Problem: Go through the lines below. Copy those with "pencil".

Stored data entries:
——————————

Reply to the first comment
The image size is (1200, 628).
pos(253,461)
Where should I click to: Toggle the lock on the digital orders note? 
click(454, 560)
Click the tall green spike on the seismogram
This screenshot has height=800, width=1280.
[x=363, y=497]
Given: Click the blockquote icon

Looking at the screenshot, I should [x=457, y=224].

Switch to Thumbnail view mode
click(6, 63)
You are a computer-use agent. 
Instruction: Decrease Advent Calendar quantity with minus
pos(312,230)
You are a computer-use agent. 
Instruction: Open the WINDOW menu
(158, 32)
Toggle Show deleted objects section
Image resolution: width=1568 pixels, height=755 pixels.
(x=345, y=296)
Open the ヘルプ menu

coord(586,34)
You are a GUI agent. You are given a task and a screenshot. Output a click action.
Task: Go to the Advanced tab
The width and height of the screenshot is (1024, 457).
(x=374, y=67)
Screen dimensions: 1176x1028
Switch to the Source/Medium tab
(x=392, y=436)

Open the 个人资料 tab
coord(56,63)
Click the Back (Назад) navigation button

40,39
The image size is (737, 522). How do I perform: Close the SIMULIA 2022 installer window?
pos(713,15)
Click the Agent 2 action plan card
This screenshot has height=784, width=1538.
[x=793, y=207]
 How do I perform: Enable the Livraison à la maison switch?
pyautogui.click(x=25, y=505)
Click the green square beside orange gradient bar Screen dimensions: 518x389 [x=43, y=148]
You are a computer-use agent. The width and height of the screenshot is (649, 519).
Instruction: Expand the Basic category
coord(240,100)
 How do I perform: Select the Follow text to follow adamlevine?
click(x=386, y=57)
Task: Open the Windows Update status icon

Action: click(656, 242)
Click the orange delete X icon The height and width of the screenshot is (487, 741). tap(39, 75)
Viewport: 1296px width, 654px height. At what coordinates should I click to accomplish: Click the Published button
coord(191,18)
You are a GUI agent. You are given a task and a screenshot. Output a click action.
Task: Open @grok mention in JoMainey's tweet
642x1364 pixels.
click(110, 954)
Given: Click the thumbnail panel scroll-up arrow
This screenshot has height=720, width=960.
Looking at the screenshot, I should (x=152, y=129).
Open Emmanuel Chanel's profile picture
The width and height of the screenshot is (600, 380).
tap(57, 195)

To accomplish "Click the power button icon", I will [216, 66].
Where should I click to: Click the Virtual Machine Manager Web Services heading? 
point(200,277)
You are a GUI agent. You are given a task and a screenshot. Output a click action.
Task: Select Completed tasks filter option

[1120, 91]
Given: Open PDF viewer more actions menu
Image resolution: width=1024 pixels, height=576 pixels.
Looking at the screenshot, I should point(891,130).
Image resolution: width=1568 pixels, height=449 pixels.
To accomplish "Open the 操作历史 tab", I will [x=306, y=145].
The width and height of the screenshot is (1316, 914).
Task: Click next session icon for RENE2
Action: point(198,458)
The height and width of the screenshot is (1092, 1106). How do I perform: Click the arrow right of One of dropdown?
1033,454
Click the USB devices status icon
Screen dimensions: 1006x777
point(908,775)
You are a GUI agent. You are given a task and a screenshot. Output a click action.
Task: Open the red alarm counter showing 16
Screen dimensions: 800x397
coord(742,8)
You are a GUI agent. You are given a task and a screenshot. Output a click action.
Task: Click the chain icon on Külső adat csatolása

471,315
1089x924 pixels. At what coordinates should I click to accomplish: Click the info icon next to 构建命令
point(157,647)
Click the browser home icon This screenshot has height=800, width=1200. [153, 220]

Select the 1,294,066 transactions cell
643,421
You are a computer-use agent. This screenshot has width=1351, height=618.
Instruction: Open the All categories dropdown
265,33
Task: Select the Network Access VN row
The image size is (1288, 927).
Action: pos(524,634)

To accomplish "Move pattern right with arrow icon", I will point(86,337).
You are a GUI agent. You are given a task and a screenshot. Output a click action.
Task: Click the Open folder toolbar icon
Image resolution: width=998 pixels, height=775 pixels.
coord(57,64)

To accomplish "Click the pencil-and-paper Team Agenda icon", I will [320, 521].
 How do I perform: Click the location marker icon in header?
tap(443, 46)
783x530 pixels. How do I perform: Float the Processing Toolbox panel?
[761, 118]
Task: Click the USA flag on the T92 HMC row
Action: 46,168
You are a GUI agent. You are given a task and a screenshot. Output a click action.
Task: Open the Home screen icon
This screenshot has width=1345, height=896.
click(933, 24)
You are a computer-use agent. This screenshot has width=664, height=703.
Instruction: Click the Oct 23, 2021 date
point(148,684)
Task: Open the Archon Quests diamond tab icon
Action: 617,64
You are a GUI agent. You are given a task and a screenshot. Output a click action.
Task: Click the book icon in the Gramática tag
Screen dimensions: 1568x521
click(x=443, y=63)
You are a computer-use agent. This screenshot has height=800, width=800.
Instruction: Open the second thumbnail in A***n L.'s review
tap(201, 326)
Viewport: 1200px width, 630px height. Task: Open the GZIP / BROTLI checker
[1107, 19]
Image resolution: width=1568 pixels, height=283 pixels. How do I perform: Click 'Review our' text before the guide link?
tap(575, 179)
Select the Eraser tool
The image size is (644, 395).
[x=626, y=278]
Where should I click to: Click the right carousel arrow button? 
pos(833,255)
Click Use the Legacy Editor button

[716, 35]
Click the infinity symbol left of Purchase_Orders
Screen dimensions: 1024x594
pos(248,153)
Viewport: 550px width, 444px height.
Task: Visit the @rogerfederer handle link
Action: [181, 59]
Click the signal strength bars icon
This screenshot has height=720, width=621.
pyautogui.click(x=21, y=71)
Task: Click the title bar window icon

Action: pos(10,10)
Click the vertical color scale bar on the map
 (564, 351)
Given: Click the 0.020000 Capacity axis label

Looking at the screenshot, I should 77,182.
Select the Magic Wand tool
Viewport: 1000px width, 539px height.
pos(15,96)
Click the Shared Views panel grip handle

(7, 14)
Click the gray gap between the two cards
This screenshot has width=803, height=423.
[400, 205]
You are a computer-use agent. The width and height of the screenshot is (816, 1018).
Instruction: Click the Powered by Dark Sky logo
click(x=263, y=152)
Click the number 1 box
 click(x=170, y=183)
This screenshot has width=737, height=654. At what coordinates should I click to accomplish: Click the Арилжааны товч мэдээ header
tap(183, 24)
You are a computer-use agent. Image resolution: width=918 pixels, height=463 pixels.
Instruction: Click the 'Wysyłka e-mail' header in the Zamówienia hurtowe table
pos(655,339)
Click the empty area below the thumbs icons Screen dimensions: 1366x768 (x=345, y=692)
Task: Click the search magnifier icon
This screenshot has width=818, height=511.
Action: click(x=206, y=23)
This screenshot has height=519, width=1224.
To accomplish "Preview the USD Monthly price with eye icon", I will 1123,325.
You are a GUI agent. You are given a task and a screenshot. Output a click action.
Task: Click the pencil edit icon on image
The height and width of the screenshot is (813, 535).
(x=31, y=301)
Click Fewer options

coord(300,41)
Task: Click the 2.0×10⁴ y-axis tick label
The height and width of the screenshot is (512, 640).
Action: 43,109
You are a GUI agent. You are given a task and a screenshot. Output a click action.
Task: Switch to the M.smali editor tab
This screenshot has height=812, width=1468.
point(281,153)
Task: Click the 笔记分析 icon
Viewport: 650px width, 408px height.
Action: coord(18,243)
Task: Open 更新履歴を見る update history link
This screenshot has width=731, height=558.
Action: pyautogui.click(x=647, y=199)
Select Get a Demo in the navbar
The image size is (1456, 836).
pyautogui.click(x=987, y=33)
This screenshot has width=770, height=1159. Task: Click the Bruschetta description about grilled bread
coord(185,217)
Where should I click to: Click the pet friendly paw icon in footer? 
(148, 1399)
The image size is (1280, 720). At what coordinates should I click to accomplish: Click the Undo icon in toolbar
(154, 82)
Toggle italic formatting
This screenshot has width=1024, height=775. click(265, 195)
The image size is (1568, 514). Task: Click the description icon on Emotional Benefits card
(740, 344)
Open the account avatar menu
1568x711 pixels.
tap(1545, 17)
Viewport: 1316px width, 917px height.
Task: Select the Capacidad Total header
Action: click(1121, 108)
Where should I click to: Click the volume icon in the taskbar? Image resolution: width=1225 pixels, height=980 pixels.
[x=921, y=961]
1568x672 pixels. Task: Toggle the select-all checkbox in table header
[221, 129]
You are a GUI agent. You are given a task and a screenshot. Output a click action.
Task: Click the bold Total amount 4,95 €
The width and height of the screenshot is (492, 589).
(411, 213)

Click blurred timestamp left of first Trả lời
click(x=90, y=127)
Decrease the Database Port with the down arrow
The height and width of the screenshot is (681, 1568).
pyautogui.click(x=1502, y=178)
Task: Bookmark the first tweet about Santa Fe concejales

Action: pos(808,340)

——————————

Output for this task:
To accomplish "Click the pencil-and-paper Team Agenda icon", I will [320, 521].
Task: Click the pencil edit icon on image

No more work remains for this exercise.